Duplicate the lines of the listing below that fall between the line containing "Where should I click to: Click the NOTE" and the line containing "Looking at the screenshot, I should (x=545, y=123).", both included, and leave the pictures out of your answer.

## begin Given records

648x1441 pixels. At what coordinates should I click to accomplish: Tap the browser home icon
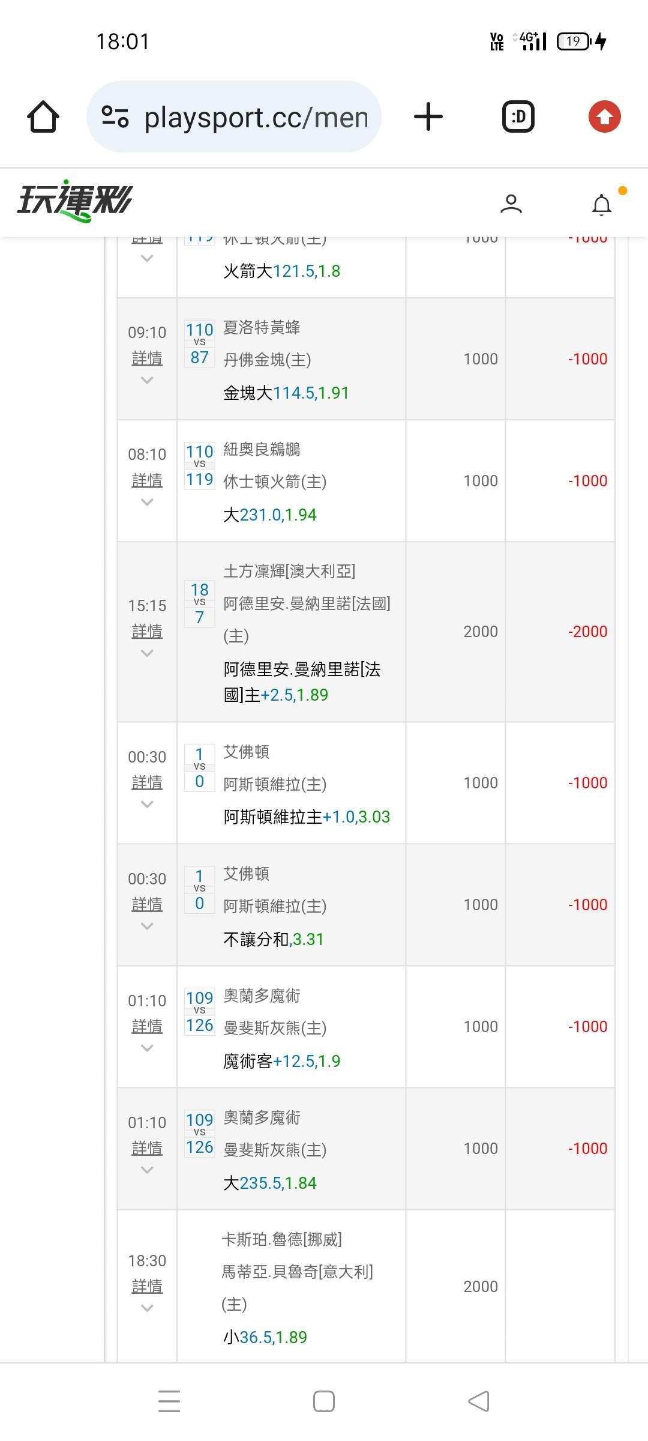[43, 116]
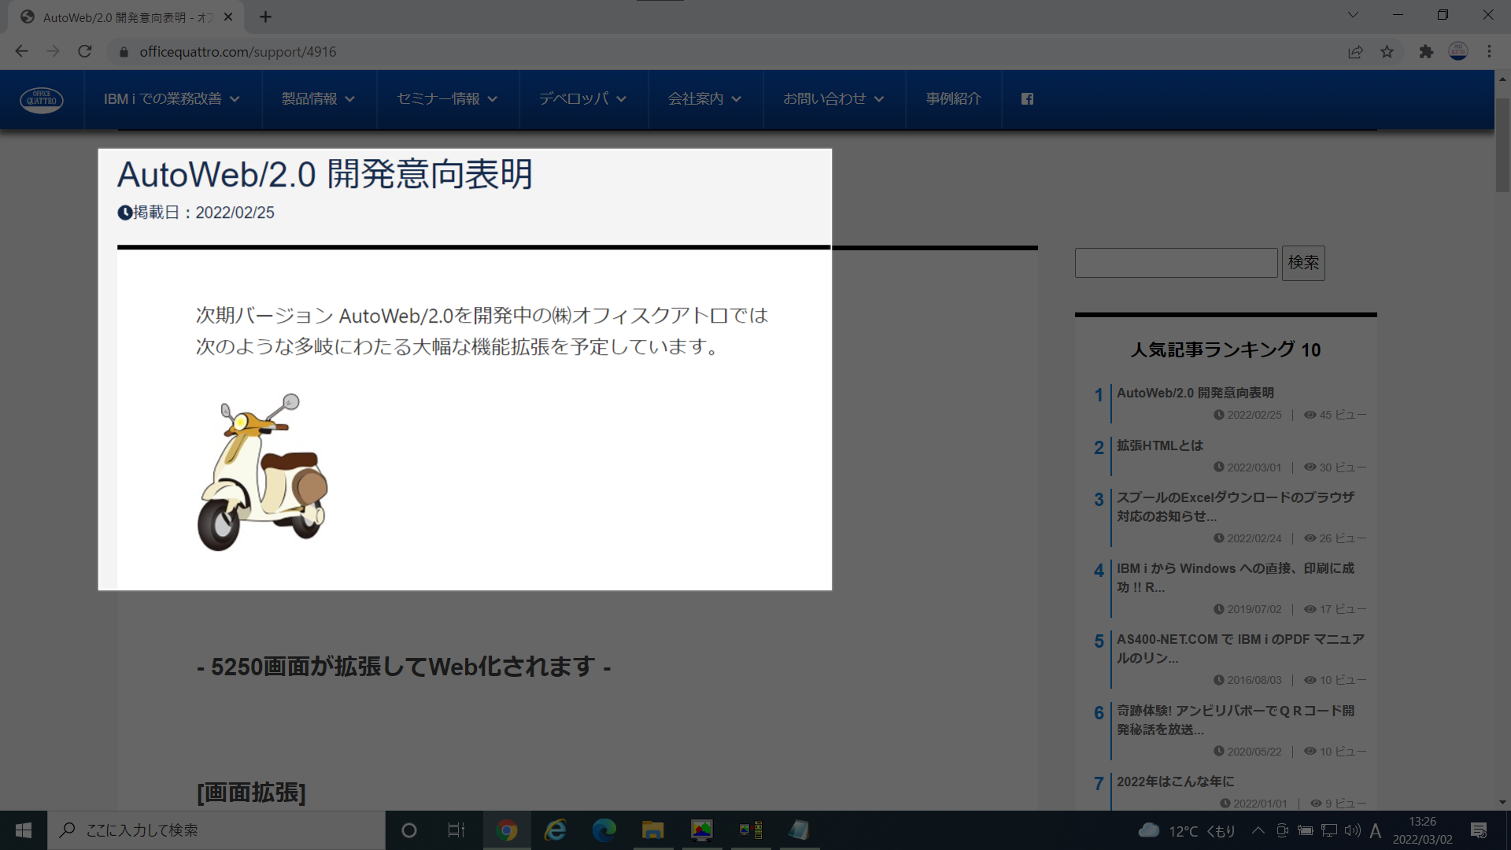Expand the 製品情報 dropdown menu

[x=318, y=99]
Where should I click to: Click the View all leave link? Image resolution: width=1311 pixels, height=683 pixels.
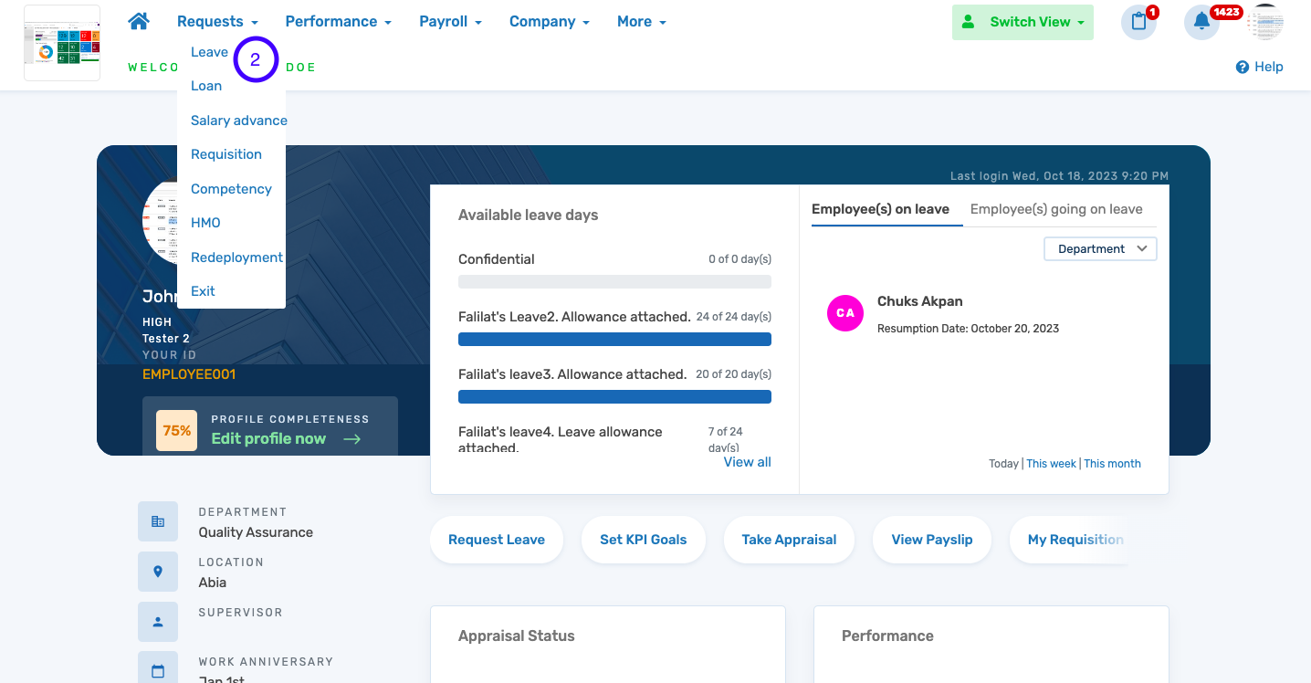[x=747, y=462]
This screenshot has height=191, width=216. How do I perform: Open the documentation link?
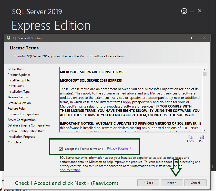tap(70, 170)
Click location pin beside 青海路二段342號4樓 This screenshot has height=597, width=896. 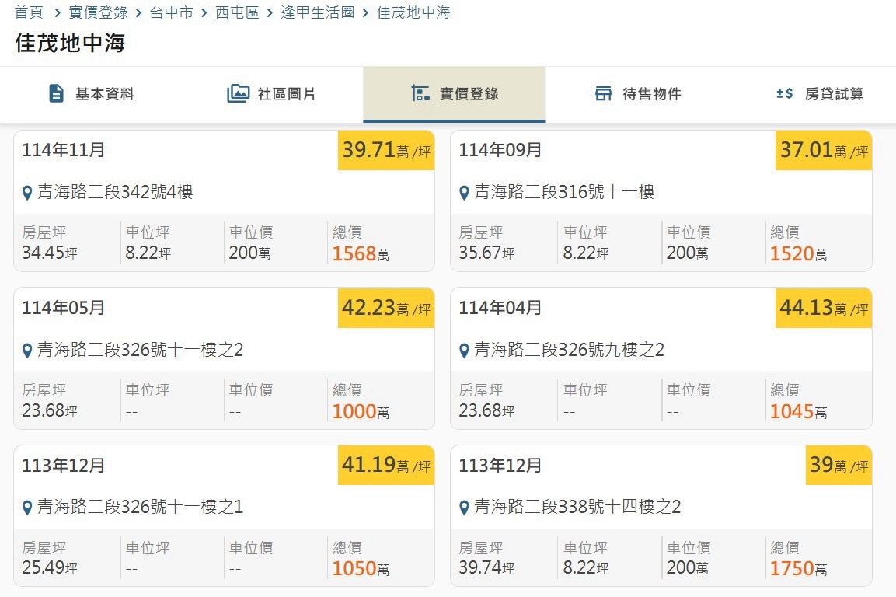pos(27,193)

## end Given records
## begin Given records

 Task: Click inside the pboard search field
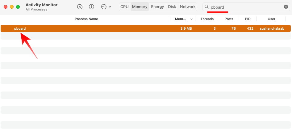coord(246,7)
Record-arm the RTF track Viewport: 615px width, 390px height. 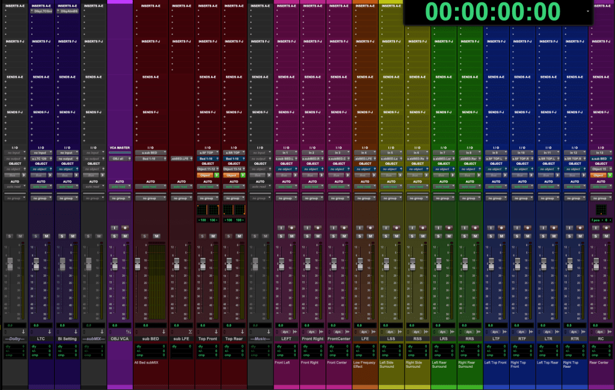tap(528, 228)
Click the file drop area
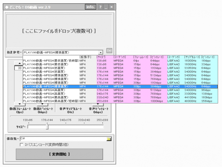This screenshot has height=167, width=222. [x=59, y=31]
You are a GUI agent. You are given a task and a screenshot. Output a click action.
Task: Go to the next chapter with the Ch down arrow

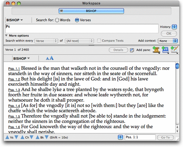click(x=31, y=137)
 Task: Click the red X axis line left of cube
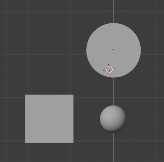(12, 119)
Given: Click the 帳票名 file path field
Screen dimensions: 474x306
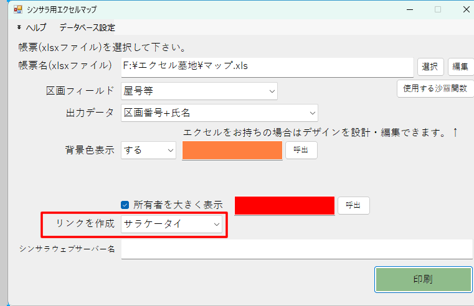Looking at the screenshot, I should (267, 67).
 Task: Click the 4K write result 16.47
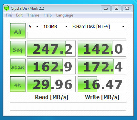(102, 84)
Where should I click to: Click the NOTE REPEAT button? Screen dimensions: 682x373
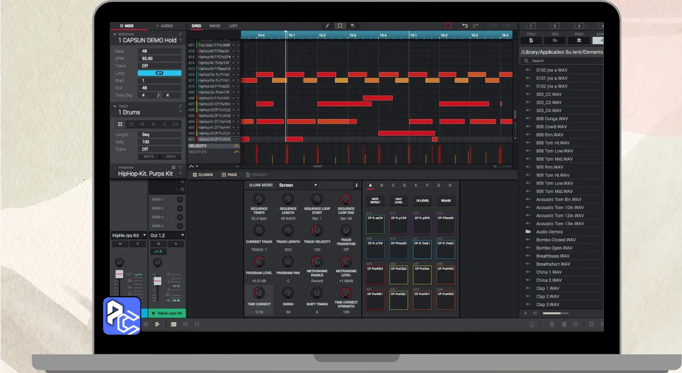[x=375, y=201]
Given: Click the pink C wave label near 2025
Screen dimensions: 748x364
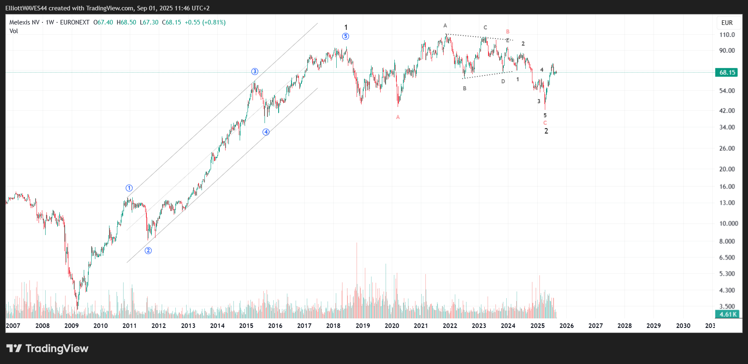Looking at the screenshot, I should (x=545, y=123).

## end Given records

Answer for the task:
Where should I click to: Click the NOTE REPEAT button? Screen dimensions: 682x373
[x=375, y=201]
Given: Click the pink C wave label near 2025
Screen dimensions: 748x364
Looking at the screenshot, I should (x=545, y=123).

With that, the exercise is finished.